For a number of complex systems, a simple abstraction of their organization in terms of networks is not sufficient for understanding their structure, dynamics, and function. This observation raises fundamental questions: When are simple network models sufficient and when are they not? What additional ingredients are needed to accurately model the dynamical processes? With access to more and more relational data, what are the most efficient ways to capture the structural information?
These are questions that we would like to address in aour workshop on Higher-Order Models in Network Science, which is co-organized by Dr. Renaud Lambiotte, Dr. Martin Rosvall and Dr. Ingo Scholtes. The satellite will be co-located with NetSci 2014, the premiere international conference on complex networks. It be held on Tuesday, June 3rd, 2014 at University of California, Berkeley.

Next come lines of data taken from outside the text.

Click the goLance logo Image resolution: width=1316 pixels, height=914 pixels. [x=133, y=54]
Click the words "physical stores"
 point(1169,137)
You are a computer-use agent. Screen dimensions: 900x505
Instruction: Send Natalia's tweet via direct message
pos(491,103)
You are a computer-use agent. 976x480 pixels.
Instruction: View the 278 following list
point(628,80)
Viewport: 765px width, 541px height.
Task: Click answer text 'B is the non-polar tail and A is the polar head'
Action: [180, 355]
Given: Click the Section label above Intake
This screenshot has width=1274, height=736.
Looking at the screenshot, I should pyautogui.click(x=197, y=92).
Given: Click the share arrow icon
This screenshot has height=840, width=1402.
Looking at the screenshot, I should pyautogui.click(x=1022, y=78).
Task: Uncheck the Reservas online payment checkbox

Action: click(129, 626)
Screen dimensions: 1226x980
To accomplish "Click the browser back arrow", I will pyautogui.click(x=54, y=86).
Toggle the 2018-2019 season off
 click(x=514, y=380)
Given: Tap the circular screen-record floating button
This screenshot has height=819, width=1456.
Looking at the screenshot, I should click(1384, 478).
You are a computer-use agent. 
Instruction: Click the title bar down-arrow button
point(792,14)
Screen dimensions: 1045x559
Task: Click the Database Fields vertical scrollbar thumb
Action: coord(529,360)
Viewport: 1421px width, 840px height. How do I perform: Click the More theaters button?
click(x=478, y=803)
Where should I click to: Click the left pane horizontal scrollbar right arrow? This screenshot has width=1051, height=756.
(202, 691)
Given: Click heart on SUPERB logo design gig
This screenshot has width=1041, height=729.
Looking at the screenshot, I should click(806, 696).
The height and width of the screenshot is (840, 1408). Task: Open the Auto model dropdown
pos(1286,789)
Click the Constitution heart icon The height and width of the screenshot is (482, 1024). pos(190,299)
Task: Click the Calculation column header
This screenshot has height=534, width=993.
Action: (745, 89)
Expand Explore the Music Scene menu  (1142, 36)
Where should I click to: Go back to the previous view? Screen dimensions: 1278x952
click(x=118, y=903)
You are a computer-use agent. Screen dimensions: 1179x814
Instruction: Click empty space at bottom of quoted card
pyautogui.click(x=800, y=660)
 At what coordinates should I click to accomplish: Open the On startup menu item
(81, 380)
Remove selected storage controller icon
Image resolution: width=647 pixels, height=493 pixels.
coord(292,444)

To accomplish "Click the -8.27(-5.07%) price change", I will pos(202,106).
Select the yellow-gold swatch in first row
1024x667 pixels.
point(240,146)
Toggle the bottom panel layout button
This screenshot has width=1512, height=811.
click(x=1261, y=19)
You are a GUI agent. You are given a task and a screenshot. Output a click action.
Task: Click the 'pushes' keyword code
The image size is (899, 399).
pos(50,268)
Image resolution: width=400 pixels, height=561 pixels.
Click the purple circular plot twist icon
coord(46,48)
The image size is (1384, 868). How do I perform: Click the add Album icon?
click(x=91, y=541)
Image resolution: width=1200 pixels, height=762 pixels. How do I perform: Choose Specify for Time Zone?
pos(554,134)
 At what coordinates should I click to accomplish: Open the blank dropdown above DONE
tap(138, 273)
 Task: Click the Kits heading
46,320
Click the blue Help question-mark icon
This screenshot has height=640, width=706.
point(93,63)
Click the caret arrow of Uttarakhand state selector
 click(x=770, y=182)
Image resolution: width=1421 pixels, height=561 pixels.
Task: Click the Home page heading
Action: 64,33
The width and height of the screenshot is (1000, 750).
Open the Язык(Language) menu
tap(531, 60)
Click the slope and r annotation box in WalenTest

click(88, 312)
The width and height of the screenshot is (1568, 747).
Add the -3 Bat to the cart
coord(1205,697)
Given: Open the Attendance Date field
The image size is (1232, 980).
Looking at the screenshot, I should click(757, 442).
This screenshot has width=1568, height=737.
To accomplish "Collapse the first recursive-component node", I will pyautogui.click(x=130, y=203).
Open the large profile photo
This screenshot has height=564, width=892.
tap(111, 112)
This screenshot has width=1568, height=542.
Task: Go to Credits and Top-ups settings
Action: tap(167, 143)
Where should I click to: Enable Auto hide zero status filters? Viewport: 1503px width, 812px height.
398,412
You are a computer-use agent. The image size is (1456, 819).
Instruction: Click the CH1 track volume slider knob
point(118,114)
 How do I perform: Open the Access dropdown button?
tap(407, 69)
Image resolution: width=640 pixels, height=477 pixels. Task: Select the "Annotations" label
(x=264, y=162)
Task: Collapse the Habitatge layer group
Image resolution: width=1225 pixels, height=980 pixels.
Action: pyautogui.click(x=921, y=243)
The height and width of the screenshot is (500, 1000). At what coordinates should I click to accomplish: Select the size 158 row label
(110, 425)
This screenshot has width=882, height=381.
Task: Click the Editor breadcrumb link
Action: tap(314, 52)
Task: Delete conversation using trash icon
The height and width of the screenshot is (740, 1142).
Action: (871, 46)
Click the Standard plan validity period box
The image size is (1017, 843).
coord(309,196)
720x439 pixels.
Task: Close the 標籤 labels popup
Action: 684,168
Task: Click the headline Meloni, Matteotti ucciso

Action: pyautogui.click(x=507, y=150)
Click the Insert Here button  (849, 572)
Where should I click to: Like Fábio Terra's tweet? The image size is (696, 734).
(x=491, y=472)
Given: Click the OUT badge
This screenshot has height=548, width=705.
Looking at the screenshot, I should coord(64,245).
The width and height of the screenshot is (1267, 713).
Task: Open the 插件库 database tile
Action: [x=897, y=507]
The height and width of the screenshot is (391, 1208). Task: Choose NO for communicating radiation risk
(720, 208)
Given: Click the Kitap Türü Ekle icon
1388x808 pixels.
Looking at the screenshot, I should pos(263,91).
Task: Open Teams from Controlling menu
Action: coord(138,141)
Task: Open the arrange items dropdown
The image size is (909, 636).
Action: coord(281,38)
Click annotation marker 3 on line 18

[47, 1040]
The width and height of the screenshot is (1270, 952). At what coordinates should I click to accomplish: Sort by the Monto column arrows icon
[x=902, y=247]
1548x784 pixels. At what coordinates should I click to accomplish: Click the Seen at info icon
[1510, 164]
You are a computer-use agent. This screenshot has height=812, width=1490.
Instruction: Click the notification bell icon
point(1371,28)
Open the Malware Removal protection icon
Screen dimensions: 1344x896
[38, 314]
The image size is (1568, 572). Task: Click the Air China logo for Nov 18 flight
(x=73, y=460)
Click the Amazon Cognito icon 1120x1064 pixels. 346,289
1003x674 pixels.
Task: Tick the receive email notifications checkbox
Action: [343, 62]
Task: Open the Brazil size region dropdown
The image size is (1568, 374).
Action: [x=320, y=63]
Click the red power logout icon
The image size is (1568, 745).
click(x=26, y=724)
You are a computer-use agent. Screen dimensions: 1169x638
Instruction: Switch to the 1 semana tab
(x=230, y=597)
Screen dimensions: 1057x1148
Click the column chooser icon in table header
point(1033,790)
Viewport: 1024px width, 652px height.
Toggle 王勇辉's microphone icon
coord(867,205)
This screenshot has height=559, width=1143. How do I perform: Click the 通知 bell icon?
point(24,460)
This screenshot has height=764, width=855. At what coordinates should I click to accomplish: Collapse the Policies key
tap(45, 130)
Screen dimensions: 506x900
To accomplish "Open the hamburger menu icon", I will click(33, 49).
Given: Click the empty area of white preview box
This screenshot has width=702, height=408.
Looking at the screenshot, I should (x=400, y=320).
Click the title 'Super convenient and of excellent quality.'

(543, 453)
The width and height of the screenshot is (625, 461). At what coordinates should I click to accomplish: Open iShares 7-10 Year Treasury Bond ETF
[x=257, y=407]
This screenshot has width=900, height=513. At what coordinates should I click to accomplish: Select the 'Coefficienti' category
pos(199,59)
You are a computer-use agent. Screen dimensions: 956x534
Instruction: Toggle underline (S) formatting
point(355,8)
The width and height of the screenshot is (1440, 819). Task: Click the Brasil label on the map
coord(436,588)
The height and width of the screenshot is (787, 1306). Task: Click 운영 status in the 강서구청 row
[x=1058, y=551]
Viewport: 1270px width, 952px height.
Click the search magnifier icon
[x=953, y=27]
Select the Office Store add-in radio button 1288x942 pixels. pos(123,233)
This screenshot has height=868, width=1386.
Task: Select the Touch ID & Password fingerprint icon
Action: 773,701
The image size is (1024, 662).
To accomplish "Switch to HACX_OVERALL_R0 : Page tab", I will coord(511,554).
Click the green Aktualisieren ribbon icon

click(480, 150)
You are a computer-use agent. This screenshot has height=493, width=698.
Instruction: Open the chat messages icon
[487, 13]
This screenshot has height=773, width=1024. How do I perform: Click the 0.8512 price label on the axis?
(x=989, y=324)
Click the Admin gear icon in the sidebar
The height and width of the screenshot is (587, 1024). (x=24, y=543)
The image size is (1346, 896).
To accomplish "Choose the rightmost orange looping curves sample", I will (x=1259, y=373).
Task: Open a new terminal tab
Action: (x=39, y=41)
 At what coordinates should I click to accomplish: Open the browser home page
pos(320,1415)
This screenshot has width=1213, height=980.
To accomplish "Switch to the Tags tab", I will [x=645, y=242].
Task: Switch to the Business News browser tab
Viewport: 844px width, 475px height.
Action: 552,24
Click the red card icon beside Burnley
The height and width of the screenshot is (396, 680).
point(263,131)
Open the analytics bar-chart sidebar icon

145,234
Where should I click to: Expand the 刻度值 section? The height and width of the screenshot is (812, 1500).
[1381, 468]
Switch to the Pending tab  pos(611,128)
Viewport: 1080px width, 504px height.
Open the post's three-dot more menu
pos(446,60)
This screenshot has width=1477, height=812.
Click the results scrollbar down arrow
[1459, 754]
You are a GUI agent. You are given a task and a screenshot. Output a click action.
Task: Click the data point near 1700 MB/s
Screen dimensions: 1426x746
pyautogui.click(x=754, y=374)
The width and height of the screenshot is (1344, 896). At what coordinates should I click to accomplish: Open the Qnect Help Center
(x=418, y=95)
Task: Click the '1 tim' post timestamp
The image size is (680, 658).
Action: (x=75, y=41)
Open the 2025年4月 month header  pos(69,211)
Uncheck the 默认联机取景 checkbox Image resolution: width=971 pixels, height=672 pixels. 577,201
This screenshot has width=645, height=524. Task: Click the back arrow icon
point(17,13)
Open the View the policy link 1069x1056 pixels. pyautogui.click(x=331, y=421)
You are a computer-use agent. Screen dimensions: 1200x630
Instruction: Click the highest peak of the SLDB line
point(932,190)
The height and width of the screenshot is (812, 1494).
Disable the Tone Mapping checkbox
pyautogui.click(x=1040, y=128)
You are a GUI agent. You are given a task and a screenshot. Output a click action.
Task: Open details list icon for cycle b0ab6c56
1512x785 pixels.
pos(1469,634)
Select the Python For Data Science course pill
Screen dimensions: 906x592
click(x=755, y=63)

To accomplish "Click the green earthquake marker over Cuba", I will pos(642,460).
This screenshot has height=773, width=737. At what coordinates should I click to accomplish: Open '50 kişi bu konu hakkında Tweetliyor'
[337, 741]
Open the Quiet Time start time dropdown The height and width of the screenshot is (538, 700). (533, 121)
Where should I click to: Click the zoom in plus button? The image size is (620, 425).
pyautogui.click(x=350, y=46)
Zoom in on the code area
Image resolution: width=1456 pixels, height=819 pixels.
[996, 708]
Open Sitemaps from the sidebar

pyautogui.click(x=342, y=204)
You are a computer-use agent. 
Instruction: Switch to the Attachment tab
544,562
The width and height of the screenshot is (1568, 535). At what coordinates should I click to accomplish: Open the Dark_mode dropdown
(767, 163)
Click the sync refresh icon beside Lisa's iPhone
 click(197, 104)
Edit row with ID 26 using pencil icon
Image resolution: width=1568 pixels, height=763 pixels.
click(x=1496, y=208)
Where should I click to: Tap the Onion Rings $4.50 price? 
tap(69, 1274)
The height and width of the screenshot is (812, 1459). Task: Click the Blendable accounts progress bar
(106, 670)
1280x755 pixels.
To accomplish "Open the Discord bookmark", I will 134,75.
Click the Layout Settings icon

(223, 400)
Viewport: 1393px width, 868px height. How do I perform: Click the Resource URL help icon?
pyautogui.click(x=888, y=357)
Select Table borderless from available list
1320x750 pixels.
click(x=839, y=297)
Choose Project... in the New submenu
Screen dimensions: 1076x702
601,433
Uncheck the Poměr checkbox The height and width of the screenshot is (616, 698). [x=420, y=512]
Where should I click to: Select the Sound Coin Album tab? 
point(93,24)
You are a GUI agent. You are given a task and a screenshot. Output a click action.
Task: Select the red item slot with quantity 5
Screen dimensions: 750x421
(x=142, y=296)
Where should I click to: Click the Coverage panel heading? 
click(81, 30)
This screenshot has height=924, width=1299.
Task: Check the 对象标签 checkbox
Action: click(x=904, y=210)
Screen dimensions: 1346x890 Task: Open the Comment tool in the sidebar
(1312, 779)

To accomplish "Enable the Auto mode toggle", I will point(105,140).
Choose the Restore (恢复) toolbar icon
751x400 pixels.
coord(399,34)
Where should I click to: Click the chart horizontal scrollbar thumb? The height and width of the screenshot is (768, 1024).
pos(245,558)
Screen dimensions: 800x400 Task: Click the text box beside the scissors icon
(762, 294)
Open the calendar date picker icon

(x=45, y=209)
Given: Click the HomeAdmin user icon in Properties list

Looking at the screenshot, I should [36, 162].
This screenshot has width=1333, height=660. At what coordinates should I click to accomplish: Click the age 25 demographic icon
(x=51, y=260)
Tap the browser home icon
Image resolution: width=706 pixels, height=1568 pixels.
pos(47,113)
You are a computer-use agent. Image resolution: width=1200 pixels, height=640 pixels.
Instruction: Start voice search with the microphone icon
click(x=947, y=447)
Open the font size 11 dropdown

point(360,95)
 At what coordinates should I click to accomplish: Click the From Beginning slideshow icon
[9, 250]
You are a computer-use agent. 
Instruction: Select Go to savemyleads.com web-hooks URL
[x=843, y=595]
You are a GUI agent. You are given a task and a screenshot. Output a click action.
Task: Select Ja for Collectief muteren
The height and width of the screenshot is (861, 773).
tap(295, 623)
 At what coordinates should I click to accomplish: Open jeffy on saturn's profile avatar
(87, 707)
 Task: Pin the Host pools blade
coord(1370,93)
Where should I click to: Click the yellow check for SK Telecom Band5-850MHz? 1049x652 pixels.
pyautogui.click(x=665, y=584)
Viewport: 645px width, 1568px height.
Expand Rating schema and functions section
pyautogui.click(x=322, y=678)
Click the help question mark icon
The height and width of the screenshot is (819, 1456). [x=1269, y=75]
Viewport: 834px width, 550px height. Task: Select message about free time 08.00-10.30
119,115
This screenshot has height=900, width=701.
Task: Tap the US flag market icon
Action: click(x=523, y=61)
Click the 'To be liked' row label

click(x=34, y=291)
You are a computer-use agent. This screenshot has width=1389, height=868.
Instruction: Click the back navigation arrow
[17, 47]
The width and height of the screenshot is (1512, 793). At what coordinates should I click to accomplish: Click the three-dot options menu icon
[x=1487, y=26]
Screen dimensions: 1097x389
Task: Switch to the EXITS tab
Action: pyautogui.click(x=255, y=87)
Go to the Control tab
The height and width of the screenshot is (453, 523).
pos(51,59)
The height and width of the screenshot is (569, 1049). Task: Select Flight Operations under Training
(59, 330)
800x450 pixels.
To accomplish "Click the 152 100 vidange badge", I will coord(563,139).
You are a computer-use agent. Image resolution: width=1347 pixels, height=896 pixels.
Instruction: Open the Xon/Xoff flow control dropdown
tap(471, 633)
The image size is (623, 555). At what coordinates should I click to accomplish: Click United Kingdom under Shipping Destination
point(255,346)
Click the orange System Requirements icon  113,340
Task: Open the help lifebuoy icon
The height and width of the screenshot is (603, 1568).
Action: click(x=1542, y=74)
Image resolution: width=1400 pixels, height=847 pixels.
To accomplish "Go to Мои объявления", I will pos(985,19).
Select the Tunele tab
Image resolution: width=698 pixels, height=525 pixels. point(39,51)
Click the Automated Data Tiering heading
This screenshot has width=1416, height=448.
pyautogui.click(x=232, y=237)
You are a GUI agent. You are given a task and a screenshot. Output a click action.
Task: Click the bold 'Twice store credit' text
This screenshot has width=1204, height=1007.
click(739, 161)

Today, Dr. Ingo Scholtes will give a talk on our recent work Categorizing Bugs with Social Networks at SE2014, the most important software engineering conference held in the german-speaking countries. Contributions to SE 2014 were on an invitation-only basis and required a previous publication at one of the international top-notch software engineering conferences. We are proud that the organizers identified our work as one of the last years' top contributions to the field of software engineering.
In our work, we quantitatively studied the importance of social structures on distributed software engineering processes. In particular, we combine Big Data techniques, network analysis and predictive analytics to automatically assess bug report quality. Our method can be used to improve the bug handling processes of large-scale Open Source Software communities. This work is an outcome of our research line of social software engineering and has been funded by the SNF in the context of a research project on distributed software engineering.